* **Work instruction**: The listing that follows should be reproduced exactly, line for line.

* **Given records**:
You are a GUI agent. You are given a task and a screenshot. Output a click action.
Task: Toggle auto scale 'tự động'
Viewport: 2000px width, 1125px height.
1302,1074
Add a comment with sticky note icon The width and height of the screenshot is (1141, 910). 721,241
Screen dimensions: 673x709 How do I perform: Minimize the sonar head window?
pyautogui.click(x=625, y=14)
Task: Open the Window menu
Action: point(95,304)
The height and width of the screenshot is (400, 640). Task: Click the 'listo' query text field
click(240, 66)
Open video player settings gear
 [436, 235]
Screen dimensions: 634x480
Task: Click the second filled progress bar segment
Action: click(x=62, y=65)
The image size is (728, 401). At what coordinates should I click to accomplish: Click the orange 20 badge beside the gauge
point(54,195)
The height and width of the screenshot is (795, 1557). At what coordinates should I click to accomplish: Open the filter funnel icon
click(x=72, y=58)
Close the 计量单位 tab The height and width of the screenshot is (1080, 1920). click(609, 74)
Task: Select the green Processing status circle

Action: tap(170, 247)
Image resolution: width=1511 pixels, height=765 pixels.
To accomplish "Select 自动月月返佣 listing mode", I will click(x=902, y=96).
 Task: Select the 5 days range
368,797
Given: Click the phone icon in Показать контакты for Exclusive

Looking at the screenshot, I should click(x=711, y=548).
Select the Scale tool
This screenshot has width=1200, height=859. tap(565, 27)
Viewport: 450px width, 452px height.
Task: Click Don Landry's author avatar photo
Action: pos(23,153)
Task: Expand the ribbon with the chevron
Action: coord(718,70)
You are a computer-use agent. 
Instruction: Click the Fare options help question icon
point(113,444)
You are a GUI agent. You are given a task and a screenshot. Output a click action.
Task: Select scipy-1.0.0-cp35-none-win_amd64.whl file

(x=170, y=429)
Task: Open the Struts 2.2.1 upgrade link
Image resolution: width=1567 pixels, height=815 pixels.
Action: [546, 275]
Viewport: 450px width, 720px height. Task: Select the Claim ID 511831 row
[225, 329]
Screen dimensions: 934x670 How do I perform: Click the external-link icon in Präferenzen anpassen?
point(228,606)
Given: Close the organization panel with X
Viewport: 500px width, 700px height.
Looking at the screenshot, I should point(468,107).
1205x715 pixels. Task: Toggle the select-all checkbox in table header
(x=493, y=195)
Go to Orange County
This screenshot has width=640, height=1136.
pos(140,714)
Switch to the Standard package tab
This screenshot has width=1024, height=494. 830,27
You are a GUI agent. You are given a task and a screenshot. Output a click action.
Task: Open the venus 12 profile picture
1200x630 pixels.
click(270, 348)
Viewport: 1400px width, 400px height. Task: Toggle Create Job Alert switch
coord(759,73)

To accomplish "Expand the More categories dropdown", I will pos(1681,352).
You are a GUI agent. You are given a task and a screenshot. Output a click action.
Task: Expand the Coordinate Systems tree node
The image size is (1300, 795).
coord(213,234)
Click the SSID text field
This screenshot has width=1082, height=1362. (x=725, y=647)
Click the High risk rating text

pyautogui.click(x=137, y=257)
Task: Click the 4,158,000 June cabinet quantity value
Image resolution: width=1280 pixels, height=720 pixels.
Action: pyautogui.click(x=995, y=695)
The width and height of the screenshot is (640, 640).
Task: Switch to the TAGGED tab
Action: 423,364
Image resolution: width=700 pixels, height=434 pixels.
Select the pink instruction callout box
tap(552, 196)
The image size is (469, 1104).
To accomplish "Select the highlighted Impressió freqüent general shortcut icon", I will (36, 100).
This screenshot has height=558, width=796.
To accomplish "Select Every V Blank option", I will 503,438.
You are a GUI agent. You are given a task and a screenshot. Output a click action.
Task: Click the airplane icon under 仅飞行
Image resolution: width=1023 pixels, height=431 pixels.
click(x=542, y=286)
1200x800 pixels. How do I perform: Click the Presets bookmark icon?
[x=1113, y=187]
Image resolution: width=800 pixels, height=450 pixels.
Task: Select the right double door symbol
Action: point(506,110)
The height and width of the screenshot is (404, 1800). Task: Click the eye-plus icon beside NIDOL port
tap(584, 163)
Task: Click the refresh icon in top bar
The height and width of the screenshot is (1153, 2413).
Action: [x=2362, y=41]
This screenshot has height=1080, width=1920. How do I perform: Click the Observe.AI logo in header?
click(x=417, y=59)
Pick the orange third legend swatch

* **Exercise response**:
You are a GUI agent. You are given a task and a screenshot. Output a click action.
Task: Toggle auto scale 'tự động'
Viewport: 2000px width, 1125px height.
1302,1074
Add a comment with sticky note icon The width and height of the screenshot is (1141, 910). 721,241
Screen dimensions: 673x709 How do I perform: Minimize the sonar head window?
pyautogui.click(x=625, y=14)
Task: Open the Window menu
Action: point(95,304)
The height and width of the screenshot is (400, 640). Task: Click the 'listo' query text field
click(240, 66)
Open video player settings gear
 [436, 235]
Screen dimensions: 634x480
Task: Click the second filled progress bar segment
Action: click(x=62, y=65)
The image size is (728, 401). At what coordinates should I click to accomplish: Click the orange 20 badge beside the gauge
point(54,195)
The height and width of the screenshot is (795, 1557). At what coordinates should I click to accomplish: Open the filter funnel icon
click(x=72, y=58)
Close the 计量单位 tab The height and width of the screenshot is (1080, 1920). click(609, 74)
Task: Select the green Processing status circle

Action: tap(170, 247)
Image resolution: width=1511 pixels, height=765 pixels.
To accomplish "Select 自动月月返佣 listing mode", I will click(x=902, y=96).
 Task: Select the 5 days range
368,797
Given: Click the phone icon in Показать контакты for Exclusive

Looking at the screenshot, I should click(x=711, y=548).
Select the Scale tool
This screenshot has width=1200, height=859. tap(565, 27)
Viewport: 450px width, 452px height.
Task: Click Don Landry's author avatar photo
Action: pos(23,153)
Task: Expand the ribbon with the chevron
Action: coord(718,70)
You are a computer-use agent. 
Instruction: Click the Fare options help question icon
point(113,444)
You are a GUI agent. You are given a task and a screenshot. Output a click action.
Task: Select scipy-1.0.0-cp35-none-win_amd64.whl file

(x=170, y=429)
Task: Open the Struts 2.2.1 upgrade link
Image resolution: width=1567 pixels, height=815 pixels.
Action: [546, 275]
Viewport: 450px width, 720px height. Task: Select the Claim ID 511831 row
[225, 329]
Screen dimensions: 934x670 How do I perform: Click the external-link icon in Präferenzen anpassen?
point(228,606)
Given: Close the organization panel with X
Viewport: 500px width, 700px height.
Looking at the screenshot, I should point(468,107).
1205x715 pixels. Task: Toggle the select-all checkbox in table header
(x=493, y=195)
Go to Orange County
This screenshot has width=640, height=1136.
pos(140,714)
Switch to the Standard package tab
This screenshot has width=1024, height=494. 830,27
You are a GUI agent. You are given a task and a screenshot. Output a click action.
Task: Open the venus 12 profile picture
1200x630 pixels.
click(270, 348)
Viewport: 1400px width, 400px height. Task: Toggle Create Job Alert switch
coord(759,73)

To accomplish "Expand the More categories dropdown", I will pos(1681,352).
You are a GUI agent. You are given a task and a screenshot. Output a click action.
Task: Expand the Coordinate Systems tree node
The image size is (1300, 795).
coord(213,234)
Click the SSID text field
This screenshot has width=1082, height=1362. (x=725, y=647)
Click the High risk rating text

pyautogui.click(x=137, y=257)
Task: Click the 4,158,000 June cabinet quantity value
Image resolution: width=1280 pixels, height=720 pixels.
Action: pyautogui.click(x=995, y=695)
The width and height of the screenshot is (640, 640).
Task: Switch to the TAGGED tab
Action: 423,364
Image resolution: width=700 pixels, height=434 pixels.
Select the pink instruction callout box
tap(552, 196)
The image size is (469, 1104).
To accomplish "Select the highlighted Impressió freqüent general shortcut icon", I will (36, 100).
This screenshot has height=558, width=796.
To accomplish "Select Every V Blank option", I will 503,438.
You are a GUI agent. You are given a task and a screenshot. Output a click action.
Task: Click the airplane icon under 仅飞行
Image resolution: width=1023 pixels, height=431 pixels.
click(x=542, y=286)
1200x800 pixels. How do I perform: Click the Presets bookmark icon?
[x=1113, y=187]
Image resolution: width=800 pixels, height=450 pixels.
Task: Select the right double door symbol
Action: point(506,110)
The height and width of the screenshot is (404, 1800). Task: Click the eye-plus icon beside NIDOL port
tap(584, 163)
Task: Click the refresh icon in top bar
The height and width of the screenshot is (1153, 2413).
Action: [x=2362, y=41]
This screenshot has height=1080, width=1920. How do I perform: Click the Observe.AI logo in header?
click(x=417, y=59)
Pick the orange third legend swatch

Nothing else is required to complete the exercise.